‘Tis the season… for gelato!! Especially since it’s blazing hot here in port St. Louis. We’ve had ten days of temperatures over 100 degrees F in June/July and the forecast is calling for temperatures over 100 degrees in the upcoming week! I would say it’s time to dust off the ice cream maker and start making freezing cold desserts!!
One of my favorite fruits is sweet black cherries. They’re now in season and in their honor here’s a tasty gelato recipe. Gelato is also a super delicious treat when the sweltering heat has you craving something cool. Your friends and family will love you that much more when you share this scrumptious seasonal dessert w/ them!
My taste testers enjoyed this flavor, however next time I make it I’ll make some minor changes. Depending on which ingredient hit your tongue first (i.e., cherry, hazelnut or chocolate), that was the initial predominate taste. In order for the cherries to be the dominate flavor, I will reduce the amount of chocolate to 2 1/2 ounces, and the hazelnuts to 1/3 cup.
Here’s the original recipe:
Cherry Gelato w/ Dark Chocolate and Roasted Hazelnuts
1 pound black cherries (pitted)
6 egg yolks
3 1/2 ounces dark chocolate (roughly chopped)

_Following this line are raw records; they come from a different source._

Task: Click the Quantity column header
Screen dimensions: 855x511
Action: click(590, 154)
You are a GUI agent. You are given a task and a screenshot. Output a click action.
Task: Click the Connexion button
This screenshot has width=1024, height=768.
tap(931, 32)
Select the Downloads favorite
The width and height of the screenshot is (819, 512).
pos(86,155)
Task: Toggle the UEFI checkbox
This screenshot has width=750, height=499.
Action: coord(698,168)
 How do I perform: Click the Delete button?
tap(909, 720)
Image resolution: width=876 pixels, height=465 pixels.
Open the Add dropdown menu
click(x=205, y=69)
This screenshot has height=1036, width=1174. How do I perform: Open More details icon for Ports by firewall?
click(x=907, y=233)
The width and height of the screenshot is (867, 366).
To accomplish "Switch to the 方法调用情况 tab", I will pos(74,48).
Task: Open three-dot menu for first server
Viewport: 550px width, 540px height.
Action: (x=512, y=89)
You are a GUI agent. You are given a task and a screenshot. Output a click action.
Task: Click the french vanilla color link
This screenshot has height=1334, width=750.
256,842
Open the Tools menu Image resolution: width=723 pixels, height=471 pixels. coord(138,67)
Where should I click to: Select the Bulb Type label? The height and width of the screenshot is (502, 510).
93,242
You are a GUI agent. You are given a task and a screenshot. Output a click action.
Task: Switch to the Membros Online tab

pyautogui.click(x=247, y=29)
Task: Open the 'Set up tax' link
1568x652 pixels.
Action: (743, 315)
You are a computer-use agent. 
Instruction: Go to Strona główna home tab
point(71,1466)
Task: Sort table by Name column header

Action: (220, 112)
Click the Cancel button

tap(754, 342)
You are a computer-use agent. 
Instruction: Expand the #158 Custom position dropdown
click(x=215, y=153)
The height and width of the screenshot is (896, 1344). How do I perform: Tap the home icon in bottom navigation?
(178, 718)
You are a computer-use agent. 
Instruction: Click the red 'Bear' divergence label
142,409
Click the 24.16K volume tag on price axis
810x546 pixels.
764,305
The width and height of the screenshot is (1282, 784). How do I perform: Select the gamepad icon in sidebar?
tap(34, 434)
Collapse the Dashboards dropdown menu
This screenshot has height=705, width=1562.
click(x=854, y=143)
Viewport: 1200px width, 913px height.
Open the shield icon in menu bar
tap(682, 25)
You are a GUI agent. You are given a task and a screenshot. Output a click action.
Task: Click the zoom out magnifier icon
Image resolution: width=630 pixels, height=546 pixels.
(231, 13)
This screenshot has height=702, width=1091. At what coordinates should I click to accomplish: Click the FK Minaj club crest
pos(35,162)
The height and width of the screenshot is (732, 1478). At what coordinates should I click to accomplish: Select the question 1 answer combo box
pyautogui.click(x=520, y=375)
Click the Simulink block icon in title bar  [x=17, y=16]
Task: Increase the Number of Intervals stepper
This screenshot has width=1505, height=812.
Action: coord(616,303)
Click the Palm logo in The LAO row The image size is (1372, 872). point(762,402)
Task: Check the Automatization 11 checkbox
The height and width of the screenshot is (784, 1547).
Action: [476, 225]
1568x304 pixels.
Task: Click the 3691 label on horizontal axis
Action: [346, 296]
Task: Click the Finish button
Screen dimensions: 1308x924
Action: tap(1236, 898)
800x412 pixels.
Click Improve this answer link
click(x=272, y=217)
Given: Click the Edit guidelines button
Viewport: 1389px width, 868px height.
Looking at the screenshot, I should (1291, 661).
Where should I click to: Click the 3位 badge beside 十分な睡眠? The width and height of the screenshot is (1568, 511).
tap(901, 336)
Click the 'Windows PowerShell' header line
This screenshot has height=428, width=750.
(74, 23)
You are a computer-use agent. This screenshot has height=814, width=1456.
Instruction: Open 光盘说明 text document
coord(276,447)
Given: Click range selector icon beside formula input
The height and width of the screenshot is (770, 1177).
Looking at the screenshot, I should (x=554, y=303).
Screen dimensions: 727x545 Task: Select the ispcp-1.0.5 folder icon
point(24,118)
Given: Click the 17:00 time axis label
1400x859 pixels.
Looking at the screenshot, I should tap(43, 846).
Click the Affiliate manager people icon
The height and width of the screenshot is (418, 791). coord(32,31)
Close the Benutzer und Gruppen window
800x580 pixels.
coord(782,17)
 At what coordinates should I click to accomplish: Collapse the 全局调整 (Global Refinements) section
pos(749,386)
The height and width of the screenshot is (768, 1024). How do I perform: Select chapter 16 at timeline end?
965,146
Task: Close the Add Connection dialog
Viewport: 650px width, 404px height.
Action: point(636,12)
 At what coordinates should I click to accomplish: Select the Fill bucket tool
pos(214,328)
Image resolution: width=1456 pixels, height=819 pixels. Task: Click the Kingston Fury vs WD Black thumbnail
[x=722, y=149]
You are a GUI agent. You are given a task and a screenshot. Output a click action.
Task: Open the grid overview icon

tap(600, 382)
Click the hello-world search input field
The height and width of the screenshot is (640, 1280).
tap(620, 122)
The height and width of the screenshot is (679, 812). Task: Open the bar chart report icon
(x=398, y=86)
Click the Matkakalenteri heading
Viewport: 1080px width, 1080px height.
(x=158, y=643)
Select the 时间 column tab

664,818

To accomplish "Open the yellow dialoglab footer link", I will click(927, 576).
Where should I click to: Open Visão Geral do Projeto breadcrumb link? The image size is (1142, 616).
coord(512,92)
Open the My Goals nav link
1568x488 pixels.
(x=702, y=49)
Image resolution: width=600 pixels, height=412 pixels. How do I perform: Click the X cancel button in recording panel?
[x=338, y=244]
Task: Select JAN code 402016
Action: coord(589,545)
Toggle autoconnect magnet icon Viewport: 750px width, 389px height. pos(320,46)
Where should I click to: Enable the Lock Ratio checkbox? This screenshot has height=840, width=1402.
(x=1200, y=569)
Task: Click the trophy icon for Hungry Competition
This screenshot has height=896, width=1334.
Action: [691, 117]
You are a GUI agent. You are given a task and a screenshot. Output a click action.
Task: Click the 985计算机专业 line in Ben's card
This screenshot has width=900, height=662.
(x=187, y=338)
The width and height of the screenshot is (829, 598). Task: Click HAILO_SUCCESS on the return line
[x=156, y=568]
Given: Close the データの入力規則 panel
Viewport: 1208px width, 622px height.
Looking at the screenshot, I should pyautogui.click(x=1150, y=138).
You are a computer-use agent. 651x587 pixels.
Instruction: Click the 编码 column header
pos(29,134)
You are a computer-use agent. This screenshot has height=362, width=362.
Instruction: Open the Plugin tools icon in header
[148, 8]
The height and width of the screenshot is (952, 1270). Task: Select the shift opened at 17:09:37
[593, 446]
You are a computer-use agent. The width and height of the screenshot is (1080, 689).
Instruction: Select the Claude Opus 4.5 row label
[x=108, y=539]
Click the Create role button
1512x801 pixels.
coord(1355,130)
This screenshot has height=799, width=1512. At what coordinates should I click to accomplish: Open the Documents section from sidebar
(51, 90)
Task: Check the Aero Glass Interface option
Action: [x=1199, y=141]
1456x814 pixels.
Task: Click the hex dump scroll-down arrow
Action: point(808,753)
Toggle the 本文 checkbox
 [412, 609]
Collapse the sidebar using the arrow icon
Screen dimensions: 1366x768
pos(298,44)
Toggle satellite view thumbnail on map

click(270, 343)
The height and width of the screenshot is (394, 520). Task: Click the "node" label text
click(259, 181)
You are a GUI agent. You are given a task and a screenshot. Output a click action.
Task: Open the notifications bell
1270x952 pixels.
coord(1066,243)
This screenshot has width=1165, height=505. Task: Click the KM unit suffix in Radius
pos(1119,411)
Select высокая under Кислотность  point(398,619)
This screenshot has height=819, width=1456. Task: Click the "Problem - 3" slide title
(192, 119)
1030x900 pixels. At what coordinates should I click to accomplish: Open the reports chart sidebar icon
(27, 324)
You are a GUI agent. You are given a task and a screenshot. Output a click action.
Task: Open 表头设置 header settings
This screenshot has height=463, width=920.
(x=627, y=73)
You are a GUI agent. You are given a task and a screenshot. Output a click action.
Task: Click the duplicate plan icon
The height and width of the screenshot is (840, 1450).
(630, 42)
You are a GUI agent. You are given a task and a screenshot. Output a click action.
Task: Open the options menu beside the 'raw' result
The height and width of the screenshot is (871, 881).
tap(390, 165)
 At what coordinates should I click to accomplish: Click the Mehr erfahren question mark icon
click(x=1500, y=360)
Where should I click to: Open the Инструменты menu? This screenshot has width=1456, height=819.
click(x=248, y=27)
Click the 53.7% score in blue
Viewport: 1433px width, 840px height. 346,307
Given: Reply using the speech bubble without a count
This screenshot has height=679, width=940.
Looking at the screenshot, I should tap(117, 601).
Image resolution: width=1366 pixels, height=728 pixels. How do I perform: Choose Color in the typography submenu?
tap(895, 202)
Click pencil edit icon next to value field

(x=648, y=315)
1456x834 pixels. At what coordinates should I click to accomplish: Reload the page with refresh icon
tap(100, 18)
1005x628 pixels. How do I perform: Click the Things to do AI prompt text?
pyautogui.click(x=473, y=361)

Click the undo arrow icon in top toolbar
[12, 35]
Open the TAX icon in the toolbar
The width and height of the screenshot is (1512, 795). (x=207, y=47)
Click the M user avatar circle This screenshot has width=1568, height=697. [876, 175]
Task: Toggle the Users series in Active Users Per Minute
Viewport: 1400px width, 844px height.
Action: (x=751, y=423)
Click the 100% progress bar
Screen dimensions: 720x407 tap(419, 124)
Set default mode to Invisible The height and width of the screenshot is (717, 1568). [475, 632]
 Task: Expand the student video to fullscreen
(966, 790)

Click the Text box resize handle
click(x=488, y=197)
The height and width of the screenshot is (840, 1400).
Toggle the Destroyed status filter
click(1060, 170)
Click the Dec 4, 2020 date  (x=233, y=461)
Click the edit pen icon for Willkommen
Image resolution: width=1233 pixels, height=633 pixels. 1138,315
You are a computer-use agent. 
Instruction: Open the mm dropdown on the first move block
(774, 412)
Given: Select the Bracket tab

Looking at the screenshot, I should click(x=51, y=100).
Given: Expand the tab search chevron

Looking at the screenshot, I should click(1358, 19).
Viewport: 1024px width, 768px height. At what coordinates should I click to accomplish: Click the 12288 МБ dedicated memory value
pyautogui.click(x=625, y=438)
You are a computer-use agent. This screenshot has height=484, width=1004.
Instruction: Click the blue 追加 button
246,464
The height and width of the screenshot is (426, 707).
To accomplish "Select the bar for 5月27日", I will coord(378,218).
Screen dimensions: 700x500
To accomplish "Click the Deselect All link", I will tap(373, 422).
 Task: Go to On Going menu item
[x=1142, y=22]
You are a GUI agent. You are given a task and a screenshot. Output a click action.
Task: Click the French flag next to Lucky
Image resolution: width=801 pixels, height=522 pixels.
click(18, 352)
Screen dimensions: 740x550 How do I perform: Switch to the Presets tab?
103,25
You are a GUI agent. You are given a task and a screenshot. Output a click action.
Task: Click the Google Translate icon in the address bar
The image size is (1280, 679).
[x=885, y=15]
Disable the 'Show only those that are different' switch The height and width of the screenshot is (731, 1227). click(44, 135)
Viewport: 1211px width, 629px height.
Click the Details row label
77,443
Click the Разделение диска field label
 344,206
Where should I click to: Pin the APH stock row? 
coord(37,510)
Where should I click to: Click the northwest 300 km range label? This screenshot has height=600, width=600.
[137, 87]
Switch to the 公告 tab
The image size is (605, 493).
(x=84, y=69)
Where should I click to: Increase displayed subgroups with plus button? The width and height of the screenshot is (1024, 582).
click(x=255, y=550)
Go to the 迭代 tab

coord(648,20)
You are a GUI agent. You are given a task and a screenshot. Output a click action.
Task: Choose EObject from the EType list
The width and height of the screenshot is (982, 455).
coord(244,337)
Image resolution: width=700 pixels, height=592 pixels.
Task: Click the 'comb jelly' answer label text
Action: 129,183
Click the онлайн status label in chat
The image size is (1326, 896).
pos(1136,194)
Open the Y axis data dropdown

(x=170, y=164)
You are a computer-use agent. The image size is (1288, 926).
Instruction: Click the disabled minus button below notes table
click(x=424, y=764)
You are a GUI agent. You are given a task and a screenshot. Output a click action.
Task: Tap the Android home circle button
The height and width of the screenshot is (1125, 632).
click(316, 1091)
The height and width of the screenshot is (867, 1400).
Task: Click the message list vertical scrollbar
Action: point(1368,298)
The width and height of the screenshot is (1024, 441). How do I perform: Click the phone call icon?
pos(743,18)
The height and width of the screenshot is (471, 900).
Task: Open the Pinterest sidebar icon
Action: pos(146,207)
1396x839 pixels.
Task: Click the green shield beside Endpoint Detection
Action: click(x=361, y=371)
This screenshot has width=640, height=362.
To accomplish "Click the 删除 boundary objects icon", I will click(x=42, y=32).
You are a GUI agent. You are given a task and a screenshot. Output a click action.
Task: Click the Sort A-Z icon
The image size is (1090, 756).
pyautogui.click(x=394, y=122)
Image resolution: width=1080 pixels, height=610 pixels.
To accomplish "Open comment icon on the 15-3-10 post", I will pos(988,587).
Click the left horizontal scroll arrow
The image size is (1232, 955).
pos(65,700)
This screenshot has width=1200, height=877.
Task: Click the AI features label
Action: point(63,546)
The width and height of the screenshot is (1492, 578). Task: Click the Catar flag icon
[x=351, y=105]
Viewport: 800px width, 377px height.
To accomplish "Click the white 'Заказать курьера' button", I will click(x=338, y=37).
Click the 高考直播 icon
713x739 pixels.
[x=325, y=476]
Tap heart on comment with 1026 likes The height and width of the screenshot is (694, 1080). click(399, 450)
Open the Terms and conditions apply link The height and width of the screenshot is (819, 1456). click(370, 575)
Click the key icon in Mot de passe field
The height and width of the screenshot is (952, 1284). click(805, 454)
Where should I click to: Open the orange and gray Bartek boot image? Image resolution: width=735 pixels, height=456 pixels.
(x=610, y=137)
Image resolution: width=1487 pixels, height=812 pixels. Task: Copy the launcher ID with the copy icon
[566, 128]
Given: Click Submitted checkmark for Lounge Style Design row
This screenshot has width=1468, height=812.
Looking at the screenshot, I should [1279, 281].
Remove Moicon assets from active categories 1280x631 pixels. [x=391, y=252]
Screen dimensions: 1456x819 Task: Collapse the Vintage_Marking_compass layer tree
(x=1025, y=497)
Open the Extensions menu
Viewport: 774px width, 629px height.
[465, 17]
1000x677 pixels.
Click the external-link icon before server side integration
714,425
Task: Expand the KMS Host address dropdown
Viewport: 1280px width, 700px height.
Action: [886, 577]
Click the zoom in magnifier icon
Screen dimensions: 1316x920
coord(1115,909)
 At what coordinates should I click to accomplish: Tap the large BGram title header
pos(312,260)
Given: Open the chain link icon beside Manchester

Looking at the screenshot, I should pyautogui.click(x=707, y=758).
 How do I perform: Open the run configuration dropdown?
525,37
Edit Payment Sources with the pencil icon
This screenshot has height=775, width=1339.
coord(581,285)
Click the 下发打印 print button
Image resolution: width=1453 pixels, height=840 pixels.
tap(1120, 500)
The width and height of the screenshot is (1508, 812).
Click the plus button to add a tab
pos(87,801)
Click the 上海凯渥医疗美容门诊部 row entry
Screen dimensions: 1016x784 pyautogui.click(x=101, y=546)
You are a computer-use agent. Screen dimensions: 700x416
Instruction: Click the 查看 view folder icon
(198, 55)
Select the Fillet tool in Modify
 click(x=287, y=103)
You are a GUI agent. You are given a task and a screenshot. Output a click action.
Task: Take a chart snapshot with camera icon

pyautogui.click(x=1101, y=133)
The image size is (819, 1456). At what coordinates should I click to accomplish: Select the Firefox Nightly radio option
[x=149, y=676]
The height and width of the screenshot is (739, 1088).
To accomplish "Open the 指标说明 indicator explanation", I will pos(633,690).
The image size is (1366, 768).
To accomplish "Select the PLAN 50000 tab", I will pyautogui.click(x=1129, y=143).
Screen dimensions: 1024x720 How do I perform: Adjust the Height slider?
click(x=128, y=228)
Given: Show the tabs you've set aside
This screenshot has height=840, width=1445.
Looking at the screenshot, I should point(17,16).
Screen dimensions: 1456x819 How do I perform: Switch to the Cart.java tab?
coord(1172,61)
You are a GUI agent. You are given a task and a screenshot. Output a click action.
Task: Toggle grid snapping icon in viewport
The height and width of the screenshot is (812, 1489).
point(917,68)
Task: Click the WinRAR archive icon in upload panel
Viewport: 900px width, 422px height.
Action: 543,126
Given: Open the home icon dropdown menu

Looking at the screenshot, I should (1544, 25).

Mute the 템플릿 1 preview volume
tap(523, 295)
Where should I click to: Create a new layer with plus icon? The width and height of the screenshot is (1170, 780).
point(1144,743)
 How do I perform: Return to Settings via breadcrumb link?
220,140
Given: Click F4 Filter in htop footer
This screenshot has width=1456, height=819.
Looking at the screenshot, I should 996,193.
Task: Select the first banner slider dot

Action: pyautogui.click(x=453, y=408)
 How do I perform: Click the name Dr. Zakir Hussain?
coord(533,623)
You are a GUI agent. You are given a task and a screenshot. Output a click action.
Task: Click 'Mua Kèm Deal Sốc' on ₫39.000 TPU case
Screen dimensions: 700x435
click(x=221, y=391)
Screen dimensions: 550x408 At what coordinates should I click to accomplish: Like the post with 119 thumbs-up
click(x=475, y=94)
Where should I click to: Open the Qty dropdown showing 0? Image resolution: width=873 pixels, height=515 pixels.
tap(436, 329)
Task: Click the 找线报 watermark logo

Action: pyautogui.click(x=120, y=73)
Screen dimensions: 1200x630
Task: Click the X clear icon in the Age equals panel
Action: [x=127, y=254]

1/2 cup roasted hazelnuts (roughly chopped)
3/4 cup sugar
1 quart half & half
1) In a metal bowl, whisk egg yolks and sugar until mixture becomes smooth and pale yellow
2) Place half & half in a heavy pot and heat until scalded
3) Very slowly whisk half & half into egg/sugar mixture so as not to curdle the mixture
4) Place bowl w/ mixture over a pot of simmering water, stirring continuously w/ a heat resistant spatula until mixture coats the back of a metal spoon (do not let mixture exceed 170 degrees F to prevent curdling), then quickly place bowl in an ice bath to stop the cooking process and promote rapid cooling
5) Cut cherries in half, place in a food processor and puree; stir puree into the gelato mixture, blending well, and chill in fridge for at least 4 hours or overnight
6) Churn mixture in ice cream maker according to manufacturer’s instructions, adding the hazelnuts and chocolate when mixture starts to freeze
7) Pour gelato into a 2 quart plastic container, stir to evenly distribute hazelnuts and chocolate, then place a piece of parchment paper cut to size on the surface of gelato (this will reduce air exposure and prevent ice crystals from forming on the surface of the gelato), seal container and freeze until firm
Yield: Approx. 1 1/2 quarts
Celebrating summer… just wish it wasn’t so damn hot here!